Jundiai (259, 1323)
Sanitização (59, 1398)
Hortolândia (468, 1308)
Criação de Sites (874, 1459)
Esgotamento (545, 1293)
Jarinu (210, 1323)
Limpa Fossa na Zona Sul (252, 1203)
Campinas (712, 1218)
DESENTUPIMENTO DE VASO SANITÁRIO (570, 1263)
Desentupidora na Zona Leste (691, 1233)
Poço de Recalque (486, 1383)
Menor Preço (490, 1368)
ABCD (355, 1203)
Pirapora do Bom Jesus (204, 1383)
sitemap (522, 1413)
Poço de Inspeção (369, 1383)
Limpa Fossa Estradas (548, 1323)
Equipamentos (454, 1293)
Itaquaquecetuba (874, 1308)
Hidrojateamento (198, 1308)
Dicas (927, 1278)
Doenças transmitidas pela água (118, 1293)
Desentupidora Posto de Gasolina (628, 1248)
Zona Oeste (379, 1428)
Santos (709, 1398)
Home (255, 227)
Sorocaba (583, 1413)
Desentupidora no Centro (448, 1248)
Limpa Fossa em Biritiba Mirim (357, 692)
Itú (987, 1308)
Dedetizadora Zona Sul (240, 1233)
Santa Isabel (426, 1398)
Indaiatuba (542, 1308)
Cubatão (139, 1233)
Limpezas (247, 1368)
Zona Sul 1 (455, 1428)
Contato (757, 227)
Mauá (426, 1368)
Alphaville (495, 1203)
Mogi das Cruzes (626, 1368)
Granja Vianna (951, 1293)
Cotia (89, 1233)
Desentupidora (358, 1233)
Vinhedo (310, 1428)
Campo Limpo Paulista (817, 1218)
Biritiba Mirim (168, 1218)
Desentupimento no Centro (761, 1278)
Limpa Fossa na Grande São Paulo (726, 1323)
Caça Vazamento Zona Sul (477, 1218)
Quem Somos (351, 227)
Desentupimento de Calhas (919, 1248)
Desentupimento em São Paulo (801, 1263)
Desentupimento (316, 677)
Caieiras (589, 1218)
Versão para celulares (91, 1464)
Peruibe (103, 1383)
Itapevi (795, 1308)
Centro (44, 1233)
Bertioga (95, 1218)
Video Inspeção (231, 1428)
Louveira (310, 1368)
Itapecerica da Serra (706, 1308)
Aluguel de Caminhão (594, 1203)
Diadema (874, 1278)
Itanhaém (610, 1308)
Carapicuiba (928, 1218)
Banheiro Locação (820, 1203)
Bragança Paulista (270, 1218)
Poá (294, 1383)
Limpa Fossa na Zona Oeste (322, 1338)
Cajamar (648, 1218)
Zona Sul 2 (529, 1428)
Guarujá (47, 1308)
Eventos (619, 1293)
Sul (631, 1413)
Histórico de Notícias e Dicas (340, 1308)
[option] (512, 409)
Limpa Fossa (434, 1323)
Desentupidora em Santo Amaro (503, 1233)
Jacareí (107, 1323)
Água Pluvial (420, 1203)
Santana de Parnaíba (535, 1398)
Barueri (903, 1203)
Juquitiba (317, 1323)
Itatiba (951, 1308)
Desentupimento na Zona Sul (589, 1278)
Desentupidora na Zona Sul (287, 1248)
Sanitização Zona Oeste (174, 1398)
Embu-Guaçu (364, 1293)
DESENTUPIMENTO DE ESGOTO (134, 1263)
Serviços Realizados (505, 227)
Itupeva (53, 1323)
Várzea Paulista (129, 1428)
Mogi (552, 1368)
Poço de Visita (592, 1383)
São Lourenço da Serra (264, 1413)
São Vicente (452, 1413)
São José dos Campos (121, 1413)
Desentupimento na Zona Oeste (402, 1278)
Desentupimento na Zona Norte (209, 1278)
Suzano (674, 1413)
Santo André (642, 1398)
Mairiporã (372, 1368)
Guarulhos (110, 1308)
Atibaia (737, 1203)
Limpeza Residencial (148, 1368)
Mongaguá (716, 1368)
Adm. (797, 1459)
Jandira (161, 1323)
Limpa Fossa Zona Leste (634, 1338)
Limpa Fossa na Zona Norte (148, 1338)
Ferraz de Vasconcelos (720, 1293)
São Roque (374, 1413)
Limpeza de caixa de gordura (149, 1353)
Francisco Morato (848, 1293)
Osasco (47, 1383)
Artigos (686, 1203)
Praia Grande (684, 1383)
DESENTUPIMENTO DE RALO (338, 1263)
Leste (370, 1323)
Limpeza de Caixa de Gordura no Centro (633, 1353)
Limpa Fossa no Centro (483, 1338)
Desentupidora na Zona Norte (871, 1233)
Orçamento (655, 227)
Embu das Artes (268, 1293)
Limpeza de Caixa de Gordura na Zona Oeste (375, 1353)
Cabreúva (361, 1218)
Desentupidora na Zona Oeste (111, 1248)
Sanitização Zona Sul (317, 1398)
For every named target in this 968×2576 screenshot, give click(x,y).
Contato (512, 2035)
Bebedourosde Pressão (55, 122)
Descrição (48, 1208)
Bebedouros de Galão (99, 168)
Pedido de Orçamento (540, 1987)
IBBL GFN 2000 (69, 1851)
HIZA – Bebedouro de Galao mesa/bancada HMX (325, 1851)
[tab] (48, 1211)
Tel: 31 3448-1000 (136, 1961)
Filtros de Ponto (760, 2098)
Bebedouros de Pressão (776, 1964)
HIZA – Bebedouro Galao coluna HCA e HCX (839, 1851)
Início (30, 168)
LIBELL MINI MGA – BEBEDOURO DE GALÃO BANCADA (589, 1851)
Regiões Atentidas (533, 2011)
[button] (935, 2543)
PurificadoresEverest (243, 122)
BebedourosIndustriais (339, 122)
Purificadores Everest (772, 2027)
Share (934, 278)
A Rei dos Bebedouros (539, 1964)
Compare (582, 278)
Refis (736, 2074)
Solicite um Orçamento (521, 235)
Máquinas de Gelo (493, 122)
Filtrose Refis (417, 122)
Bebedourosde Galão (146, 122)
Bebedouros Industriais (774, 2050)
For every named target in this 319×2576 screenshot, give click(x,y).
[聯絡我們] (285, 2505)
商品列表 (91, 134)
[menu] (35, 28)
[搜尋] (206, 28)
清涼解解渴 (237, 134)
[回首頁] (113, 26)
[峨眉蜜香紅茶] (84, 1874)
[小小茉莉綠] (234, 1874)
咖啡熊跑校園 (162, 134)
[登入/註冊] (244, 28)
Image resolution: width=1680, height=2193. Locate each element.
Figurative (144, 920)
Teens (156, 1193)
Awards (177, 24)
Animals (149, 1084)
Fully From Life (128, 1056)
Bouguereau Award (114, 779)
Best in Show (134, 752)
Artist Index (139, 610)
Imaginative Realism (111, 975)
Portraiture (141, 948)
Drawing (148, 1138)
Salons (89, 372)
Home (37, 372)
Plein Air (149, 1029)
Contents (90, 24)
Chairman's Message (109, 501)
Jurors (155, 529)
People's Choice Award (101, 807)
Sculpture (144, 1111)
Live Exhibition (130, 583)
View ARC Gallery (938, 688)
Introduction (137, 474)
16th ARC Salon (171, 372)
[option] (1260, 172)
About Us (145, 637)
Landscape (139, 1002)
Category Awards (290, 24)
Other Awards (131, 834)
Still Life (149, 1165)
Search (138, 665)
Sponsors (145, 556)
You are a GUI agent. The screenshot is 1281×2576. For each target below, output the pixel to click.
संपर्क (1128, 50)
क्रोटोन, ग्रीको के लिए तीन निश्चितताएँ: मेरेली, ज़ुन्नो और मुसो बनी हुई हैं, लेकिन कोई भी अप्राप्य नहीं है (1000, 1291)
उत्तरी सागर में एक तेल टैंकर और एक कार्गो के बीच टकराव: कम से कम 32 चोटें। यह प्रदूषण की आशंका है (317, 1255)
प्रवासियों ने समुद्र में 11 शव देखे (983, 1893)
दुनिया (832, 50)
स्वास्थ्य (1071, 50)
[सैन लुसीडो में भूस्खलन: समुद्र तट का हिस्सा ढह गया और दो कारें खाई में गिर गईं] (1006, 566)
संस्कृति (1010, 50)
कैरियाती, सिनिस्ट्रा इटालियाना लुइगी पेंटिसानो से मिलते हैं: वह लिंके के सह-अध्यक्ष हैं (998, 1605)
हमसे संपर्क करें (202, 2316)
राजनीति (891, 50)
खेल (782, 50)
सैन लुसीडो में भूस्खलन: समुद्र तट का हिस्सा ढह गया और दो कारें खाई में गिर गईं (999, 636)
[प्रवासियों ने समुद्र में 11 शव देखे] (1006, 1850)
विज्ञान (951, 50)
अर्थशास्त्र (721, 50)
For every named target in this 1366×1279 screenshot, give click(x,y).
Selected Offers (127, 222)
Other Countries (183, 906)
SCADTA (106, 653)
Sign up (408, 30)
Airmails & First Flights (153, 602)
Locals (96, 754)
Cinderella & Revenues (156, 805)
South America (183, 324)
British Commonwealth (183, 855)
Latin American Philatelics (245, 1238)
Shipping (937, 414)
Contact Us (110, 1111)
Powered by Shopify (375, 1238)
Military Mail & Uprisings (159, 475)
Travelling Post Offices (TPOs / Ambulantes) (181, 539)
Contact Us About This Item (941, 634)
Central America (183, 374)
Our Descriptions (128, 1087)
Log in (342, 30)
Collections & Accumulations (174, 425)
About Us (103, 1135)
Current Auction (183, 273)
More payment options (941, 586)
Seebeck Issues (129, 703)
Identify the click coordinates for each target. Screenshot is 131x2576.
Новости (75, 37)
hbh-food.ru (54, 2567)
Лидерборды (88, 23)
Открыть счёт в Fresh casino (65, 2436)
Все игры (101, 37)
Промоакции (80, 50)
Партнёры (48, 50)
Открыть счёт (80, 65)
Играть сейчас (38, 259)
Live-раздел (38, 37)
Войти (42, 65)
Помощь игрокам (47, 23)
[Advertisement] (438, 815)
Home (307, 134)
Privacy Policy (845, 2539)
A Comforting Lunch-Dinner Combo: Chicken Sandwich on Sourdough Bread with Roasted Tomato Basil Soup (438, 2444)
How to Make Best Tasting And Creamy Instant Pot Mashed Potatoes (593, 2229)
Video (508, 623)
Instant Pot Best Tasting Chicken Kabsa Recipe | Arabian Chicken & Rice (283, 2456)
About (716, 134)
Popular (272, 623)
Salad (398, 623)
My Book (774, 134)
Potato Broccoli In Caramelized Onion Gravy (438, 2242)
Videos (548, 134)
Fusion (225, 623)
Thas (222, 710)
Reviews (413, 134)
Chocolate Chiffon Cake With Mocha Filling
- - - -
**What needs to be done**
Copy, exactly and only, the lines above that begin with the one containing "SCADTA (106, 653)" and finish with the one containing "Powered by Shopify (375, 1238)".

**Exercise response**
SCADTA (106, 653)
Sign up (408, 30)
Airmails & First Flights (153, 602)
Locals (96, 754)
Cinderella & Revenues (156, 805)
South America (183, 324)
British Commonwealth (183, 855)
Latin American Philatelics (245, 1238)
Shipping (937, 414)
Contact Us (110, 1111)
Powered by Shopify (375, 1238)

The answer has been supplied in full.